Préparation militaire du Canada pendant la Première Guerre mondiale
Le gouvernement de sir Robert Laird Borden n’était pas préparé pour Première Guerre mondiale, et le pays non plus. Le seul membre du cabinet qui possédait une certaine expérience militaire, plus ou moins heureuse, était Samuel Hughes, le ministre de la Milice et de la Défense. Les principaux ministères de la fonction publique, Finances, Justice, Commerce et Travail, comptaient chacun encore moins de 100 employés en mars 1915. Des armes légères – le fusil Ross – étaient fabriquées au Canada, mais il n’y avait pas d’installations ni de main-d’œuvre pour produire des armements lourds. Un livre de guerre annoncé en grande pompe et rapidement mis en application faisait à peine allusion à ce que le gouvernement devait faire en temps de guerre. Toutefois, dès le dimanche 9 août, les principaux arrêtés en conseil avaient été promulgués et une session parlementaire débuta deux semaines après le début des hostilités. On adopta rapidement des lois pour protéger les institutions financières du pays et l’on augmenta les tarifs douaniers sur certains articles de consommation très demandés. Le projet de loi sur les mesures de guerre, qui donnait au gouvernement des pouvoirs de coercition exceptionnels sur les Canadiens, passa à la hâte les trois lectures. Enfin, on créa le Fonds patriotique canadien pour assister les familles de soldats. Avec le soutien entier de l’opposition libérale dirigée par sir Wilfrid Laurier, on put mettre en place la législation de guerre en seulement cinq jours.
Le cabinet autorisa la formation d’un corps expéditionnaire le 6 août 1914. Hughes lança alors, dans tout le pays, des ordres contraires aux plans de mobilisation dressés par son chef d’état-major, Willoughby Garnons Gwatkin. Au lieu d’ordonner aux hommes de se rapporter à la base d’instruction de Petawawa, en Ontario, il les convoqua à un endroit qui n’était pas prêt à les recevoir, Valcartier, près de Québec. En moins de trois semaines, ses entrepreneurs, sous la direction de William Price, y mirent sur pied un camp immense dont il confia le commandement à son propre frère, John. À la fin de septembre, dans un désordre encore plus grand, l’embarquement de la 1re division du Corps expéditionnaire canadien commença. Il y avait plusieurs milliers de soldats de plus que n’étaient censés en accueillir les navires de transport de troupes que l’on avait rassemblées en toute hâte à Québec. Cette division débarqua en Angleterre le 15 octobre.

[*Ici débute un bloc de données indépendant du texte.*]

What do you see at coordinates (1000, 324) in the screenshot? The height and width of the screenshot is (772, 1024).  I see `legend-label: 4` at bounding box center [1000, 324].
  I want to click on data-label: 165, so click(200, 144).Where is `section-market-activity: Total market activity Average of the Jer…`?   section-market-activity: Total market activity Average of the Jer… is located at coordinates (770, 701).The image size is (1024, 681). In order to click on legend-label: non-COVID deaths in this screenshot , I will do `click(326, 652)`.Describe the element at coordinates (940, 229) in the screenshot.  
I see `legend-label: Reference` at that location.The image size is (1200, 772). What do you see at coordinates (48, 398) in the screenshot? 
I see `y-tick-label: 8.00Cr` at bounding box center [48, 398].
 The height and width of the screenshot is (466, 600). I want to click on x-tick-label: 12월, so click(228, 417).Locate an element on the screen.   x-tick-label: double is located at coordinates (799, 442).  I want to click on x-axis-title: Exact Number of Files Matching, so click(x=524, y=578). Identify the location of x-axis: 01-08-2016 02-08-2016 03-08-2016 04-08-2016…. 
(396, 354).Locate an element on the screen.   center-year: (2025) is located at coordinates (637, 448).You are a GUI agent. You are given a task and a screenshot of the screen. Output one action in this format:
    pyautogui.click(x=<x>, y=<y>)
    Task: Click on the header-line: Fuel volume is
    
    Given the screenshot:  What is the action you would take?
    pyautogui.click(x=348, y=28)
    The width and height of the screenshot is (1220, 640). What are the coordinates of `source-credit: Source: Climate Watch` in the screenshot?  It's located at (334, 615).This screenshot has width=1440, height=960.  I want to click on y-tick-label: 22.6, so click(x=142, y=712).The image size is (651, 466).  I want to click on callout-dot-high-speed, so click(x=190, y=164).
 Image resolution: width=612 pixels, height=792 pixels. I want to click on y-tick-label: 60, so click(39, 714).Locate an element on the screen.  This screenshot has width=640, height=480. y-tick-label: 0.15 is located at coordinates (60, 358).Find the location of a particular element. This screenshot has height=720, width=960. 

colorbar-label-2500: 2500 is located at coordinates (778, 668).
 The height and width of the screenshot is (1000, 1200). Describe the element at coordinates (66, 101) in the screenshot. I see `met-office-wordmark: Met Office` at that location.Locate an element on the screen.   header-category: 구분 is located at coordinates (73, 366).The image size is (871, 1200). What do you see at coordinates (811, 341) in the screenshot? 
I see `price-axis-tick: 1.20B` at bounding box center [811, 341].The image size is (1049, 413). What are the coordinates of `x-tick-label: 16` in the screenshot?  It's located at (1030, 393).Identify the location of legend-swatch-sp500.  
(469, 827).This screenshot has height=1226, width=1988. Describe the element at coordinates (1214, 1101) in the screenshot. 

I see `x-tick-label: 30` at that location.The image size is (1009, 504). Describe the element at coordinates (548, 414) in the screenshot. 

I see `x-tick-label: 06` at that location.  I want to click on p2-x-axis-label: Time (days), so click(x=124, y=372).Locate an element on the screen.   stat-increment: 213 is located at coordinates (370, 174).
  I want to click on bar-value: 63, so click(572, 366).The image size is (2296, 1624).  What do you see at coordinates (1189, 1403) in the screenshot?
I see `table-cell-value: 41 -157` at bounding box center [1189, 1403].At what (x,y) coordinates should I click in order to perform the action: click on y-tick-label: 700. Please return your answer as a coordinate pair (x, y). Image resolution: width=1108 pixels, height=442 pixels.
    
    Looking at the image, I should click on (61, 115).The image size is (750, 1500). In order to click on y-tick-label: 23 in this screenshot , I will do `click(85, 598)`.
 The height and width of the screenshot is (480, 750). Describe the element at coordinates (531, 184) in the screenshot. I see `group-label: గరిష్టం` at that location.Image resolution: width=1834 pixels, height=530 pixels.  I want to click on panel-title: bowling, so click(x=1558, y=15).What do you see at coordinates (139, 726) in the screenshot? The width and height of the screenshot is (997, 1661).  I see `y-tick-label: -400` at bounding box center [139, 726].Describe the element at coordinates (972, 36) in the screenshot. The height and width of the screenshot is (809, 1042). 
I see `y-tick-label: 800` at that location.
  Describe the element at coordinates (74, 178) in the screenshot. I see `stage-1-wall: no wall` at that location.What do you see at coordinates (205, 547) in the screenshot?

Le 7 octobre, à New York, en se rendant en Angleterre pour discuter avec le commandant de la division, le lieutenant-général Edwin Alfred Hervey Alderson, Hughes avait annoncé que le Canada « pourrait envoyer assez d’hommes pour donner le coup de grâce à l’Allemagne sans l’aide de l’Angleterre ni de la France ».
Les hommes de la 1re division passeraient des mois dans la plaine de Salisbury en hiver à apprendre les rudiments de la guerre. Alderson les trouva mal équipés, mal entraînés, et encadrés par des officiers médiocres. Pendant quelques mois froids et pluvieux d’entraînement dans la plaine de Salisbury, il fit son possible pour arranger les choses : il congédia quelques-uns des officiers choisis par Hughes et remplaça, par de l’équipement britannique, l’équipement de fabrication canadienne qui était inutile. Au sein du gouvernement et au pays, on craignait dans le même temps que les Canadiens n’arrivent pas au front à temps : beaucoup prévoyaient que la guerre serait terminée à Noël.